Task item:
Your reply should hold only the lines from the records below where "teal" occurs.

Data for review:
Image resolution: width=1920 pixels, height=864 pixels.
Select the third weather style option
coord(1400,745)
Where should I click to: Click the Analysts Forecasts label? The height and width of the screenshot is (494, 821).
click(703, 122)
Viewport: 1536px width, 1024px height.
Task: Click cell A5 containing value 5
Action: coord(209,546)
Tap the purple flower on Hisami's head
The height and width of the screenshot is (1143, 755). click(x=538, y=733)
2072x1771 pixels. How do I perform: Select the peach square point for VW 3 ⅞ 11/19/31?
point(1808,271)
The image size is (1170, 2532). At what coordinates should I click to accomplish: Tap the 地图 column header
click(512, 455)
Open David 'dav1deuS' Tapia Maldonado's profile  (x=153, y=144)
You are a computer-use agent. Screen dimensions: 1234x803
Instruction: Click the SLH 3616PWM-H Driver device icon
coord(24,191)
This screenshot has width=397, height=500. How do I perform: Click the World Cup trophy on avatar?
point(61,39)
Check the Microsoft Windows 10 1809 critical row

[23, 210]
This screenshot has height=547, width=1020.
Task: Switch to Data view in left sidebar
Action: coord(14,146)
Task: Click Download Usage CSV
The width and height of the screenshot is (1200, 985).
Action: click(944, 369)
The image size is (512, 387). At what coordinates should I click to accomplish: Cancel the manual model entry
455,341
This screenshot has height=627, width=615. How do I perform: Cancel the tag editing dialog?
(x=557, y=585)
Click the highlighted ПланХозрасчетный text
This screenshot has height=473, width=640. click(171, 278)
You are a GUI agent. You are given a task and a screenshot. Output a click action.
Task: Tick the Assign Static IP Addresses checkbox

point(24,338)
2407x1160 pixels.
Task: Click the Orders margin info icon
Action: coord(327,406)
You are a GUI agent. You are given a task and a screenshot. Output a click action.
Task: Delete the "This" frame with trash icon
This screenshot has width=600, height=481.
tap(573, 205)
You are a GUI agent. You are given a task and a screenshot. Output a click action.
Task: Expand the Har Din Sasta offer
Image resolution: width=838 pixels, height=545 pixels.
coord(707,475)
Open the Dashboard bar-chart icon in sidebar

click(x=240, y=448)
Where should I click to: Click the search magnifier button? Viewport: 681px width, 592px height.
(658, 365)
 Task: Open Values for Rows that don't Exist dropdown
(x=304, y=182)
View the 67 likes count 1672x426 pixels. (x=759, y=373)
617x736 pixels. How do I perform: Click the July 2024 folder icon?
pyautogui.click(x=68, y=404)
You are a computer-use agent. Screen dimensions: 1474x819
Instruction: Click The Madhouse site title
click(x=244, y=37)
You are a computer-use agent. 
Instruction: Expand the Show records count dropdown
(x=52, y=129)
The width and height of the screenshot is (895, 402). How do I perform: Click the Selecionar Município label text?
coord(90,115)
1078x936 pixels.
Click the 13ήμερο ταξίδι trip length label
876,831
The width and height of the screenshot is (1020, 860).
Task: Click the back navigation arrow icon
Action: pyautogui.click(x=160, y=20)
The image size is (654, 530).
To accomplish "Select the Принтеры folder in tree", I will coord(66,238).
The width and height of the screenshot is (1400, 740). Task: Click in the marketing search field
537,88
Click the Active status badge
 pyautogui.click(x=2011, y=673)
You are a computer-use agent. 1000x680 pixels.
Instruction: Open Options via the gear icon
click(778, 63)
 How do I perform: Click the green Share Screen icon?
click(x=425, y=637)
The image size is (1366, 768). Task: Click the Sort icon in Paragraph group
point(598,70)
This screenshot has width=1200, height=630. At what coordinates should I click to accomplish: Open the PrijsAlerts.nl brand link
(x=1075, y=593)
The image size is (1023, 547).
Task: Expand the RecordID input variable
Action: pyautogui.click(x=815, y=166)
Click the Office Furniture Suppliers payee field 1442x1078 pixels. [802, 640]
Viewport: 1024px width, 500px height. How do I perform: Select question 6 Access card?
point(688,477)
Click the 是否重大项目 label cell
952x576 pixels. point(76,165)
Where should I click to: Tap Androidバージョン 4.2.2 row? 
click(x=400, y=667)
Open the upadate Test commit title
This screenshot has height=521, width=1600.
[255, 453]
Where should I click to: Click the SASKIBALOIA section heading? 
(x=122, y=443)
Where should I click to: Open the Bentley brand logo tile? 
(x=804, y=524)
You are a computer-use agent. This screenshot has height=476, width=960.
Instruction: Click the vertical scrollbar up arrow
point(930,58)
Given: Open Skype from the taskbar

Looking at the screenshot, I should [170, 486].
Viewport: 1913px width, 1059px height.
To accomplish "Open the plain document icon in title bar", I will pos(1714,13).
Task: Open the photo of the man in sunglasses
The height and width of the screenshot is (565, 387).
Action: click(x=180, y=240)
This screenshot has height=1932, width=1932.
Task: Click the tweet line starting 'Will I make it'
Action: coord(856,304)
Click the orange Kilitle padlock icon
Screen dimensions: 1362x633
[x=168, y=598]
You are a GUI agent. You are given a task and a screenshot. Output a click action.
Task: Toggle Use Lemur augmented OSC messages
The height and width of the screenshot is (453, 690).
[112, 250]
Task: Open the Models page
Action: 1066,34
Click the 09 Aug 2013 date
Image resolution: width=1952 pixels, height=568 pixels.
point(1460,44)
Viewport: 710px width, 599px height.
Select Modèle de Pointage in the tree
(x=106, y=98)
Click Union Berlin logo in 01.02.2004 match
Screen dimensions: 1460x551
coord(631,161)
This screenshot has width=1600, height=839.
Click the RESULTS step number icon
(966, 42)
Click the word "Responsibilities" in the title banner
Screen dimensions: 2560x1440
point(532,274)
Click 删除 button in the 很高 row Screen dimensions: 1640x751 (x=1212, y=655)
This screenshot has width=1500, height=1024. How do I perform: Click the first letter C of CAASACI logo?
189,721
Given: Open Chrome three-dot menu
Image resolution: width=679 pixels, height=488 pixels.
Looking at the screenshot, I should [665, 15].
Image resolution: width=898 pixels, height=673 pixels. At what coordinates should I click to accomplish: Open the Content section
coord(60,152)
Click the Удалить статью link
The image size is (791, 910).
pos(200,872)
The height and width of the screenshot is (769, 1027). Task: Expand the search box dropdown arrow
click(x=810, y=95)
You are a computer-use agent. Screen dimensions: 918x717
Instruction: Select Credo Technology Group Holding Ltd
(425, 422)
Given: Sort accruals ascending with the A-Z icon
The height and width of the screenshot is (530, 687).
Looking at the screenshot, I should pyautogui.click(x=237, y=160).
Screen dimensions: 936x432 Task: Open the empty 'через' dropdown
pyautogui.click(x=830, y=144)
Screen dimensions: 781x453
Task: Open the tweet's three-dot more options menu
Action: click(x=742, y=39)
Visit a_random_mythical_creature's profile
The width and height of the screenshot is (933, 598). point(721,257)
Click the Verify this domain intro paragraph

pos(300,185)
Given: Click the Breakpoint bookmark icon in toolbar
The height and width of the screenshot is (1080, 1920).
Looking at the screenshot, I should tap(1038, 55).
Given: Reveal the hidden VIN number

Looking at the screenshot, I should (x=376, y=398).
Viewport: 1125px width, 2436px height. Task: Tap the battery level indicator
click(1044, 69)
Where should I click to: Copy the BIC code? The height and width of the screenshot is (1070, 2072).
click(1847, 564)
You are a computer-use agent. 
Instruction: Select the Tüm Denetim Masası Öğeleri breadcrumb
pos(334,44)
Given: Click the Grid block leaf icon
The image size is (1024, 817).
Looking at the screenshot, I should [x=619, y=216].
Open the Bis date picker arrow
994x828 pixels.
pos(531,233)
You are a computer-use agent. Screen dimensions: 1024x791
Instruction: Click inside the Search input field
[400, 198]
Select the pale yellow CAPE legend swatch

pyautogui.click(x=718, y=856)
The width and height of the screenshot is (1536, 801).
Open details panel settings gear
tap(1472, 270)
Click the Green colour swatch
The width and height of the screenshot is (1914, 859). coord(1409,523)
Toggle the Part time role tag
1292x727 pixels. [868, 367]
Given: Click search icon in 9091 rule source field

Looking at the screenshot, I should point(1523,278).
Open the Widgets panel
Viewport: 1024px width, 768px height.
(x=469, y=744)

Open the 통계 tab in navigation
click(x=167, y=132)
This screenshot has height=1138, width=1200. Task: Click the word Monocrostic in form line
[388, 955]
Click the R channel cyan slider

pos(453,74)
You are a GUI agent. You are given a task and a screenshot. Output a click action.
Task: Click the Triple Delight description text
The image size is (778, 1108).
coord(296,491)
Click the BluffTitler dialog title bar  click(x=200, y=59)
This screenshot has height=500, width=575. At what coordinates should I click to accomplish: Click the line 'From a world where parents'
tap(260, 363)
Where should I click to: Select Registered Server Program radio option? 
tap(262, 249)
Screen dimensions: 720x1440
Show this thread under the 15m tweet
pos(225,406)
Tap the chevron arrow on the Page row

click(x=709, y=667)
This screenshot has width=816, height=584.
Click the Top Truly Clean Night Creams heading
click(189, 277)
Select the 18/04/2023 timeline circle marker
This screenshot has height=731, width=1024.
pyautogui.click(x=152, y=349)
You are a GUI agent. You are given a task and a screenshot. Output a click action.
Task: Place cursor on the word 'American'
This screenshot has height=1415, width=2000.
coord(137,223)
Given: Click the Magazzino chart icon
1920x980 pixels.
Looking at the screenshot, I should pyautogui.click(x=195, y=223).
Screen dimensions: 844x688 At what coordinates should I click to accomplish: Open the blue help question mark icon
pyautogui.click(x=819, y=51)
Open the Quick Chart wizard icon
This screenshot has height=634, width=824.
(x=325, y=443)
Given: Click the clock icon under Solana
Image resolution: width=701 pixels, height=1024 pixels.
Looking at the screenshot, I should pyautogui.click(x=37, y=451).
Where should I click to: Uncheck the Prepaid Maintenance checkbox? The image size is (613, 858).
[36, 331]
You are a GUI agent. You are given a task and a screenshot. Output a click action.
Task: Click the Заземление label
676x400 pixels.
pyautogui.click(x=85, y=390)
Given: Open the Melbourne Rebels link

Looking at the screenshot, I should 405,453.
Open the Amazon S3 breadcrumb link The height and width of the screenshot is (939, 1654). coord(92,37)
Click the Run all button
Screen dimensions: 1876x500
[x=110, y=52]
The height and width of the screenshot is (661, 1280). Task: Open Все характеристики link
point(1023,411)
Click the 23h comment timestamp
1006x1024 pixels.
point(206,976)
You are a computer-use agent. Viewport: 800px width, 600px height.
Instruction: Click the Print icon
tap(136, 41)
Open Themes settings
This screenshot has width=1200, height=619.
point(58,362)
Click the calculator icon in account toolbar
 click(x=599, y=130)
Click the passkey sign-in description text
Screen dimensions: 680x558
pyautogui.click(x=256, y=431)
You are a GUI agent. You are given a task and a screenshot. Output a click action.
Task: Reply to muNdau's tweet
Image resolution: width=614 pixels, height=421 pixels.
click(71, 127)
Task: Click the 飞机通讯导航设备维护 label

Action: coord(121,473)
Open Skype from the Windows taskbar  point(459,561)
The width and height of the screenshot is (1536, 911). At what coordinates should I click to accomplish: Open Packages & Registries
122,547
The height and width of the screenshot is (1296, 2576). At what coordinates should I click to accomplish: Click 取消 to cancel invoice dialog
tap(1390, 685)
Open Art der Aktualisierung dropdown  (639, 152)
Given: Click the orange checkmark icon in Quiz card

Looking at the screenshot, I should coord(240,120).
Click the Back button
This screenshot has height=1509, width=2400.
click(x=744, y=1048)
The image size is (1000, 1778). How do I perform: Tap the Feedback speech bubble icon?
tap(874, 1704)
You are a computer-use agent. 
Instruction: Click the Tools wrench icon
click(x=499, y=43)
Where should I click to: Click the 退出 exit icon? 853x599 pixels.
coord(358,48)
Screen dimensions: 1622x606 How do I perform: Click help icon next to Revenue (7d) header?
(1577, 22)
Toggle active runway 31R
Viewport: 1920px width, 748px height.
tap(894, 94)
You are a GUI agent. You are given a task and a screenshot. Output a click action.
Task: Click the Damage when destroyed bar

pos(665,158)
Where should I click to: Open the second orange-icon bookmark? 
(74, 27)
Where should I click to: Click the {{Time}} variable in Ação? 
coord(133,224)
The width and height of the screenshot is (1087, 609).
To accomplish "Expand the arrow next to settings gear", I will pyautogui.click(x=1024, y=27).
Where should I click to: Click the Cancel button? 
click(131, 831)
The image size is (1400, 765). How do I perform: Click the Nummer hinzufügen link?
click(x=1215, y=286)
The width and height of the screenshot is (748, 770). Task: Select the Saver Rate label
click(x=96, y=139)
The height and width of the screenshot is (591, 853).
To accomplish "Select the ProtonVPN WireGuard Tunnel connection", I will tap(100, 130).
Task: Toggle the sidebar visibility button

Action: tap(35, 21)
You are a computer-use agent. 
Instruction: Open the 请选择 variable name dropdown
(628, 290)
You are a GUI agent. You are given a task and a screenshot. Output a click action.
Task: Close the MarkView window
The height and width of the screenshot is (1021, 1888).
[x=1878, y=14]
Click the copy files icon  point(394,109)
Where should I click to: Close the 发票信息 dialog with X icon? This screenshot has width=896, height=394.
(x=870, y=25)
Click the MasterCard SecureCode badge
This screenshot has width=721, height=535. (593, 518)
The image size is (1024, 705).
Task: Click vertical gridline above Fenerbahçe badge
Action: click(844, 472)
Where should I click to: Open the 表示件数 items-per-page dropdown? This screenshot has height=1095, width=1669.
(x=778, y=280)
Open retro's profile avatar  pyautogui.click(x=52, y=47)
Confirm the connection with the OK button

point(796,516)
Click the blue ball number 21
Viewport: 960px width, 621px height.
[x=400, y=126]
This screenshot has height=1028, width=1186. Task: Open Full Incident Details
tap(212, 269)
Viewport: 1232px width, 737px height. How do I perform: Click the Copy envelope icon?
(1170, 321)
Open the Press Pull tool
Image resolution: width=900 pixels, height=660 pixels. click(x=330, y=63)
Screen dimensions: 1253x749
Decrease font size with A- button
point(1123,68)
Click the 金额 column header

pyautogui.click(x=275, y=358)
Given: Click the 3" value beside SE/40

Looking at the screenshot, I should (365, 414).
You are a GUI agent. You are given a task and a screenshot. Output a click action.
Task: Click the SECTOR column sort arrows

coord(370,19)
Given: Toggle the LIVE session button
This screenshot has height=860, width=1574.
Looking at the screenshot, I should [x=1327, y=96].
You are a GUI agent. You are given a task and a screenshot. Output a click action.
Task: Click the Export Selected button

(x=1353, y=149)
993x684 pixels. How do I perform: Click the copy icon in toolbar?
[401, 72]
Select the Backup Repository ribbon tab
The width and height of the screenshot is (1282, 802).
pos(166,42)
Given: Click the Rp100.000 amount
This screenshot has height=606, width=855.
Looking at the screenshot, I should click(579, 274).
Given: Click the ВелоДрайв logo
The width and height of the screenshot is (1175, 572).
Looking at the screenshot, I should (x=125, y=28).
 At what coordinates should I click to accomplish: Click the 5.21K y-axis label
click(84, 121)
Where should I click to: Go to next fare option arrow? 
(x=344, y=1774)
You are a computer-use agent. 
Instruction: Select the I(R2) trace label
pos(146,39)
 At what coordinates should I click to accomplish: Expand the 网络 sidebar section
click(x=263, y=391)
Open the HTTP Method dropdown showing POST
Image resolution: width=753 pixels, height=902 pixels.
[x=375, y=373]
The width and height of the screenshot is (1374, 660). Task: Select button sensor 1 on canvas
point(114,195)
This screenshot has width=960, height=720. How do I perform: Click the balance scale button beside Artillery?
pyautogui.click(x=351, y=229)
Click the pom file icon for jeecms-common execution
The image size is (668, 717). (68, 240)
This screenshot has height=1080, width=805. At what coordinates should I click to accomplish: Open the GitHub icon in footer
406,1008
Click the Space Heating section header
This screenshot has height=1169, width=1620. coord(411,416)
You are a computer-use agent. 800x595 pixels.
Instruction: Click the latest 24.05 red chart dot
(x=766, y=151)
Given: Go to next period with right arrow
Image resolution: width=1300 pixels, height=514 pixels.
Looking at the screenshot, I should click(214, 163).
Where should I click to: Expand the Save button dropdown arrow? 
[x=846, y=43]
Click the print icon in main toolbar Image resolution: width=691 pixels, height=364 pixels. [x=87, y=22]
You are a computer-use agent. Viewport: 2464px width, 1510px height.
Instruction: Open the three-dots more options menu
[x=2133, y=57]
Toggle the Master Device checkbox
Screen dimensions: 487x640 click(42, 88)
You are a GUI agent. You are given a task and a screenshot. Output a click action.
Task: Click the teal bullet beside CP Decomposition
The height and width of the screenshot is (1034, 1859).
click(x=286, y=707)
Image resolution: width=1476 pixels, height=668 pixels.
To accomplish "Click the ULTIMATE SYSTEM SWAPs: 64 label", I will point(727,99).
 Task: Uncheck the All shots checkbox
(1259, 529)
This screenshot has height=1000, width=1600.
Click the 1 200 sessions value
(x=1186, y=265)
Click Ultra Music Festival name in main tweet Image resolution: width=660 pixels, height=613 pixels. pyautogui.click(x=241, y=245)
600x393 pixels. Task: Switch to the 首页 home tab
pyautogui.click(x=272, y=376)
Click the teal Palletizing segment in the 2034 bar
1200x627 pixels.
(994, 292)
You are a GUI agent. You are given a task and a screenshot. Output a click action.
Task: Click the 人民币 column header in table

Response area:
Task: Click the teal bullet beside CP Decomposition
Click the teal Palletizing segment in the 2034 bar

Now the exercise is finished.